X-PCR: A Benchmark for Cross-modality Progressive Clinical Reasoning in Ophthalmic Diagnosis

arXiv cs.CV / 4/23/2026

📰 NewsSignals & Early TrendsModels & Research

Key Points

  • The paper introduces X-PCR, a new benchmark to evaluate how well multi-modal large language models (MLLMs) perform progressive clinical reasoning for ophthalmic diagnosis across a full workflow.
  • X-PCR includes two reasoning tasks: a six-stage progressive reasoning chain (from image quality assessment to clinical decision-making) and a cross-modality task that integrates six imaging modalities.
  • The benchmark contains 26,415 images and 177,868 expert-verified VQA pairs covering 52 ophthalmic diseases, curated from 51 public datasets.
  • Testing 21 MLLMs shows notable deficiencies in both progressive reasoning and cross-modal integration, indicating important gaps before clinical-ready deployment.
  • The dataset and code are released publicly via the provided GitHub repository, enabling reproducible research and further benchmarking.

Abstract

Despite significant progress in Multi-modal Large Language Models (MLLMs), their clinical reasoning capacity for multi-modal diagnosis remains largely unexamined. Current benchmarks, mostly single-modality data, can't evaluate progressive reasoning and cross-modal integration essential for clinical practice.

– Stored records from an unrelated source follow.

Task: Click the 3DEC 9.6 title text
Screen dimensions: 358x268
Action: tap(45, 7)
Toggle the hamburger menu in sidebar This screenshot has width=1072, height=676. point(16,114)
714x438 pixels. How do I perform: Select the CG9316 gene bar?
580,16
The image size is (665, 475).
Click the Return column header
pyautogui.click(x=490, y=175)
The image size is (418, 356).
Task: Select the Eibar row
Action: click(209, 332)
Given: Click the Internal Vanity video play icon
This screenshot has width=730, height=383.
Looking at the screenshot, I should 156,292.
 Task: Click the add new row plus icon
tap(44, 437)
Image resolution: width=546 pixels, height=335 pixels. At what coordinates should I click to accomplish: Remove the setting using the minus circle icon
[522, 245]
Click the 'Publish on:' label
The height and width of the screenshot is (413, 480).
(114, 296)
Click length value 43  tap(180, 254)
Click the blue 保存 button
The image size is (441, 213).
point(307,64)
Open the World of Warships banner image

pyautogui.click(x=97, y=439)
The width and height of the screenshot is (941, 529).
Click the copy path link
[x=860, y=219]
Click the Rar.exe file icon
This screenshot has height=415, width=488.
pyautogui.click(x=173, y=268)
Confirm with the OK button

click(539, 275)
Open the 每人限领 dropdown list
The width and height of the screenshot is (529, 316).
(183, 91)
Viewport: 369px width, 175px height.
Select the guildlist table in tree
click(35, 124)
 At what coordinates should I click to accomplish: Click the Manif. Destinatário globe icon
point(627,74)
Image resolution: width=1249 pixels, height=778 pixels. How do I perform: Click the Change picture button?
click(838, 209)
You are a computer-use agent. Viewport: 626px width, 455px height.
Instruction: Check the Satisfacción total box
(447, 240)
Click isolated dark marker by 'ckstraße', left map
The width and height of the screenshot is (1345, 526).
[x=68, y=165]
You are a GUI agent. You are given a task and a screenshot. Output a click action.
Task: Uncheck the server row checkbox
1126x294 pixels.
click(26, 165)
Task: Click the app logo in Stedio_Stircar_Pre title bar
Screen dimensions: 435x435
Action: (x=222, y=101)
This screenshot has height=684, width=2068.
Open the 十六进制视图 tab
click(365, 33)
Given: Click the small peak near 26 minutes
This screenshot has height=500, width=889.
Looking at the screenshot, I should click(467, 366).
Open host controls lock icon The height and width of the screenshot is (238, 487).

We introduce the Cross-Modality Progressive Clinical Reasoning (X-PCR) benchmark, the first comprehensive evaluation of MLLMs through a complete ophthalmology diagnostic workflow, with two reasoning tasks: 1) a six-stage progressive reasoning chain spanning image quality assessment to clinical decision-making, and 2) a cross-modality reasoning task integrating six imaging modalities. The benchmark comprises 26,415 images and 177,868 expert-verified VQA pairs curated from 51 public datasets, covering 52 ophthalmic diseases. Evaluation of 21 MLLMs reveals critical gaps in progressive reasoning and cross-modal integration. Dataset and code: https://github.com/CVI-SZU/X-PCR.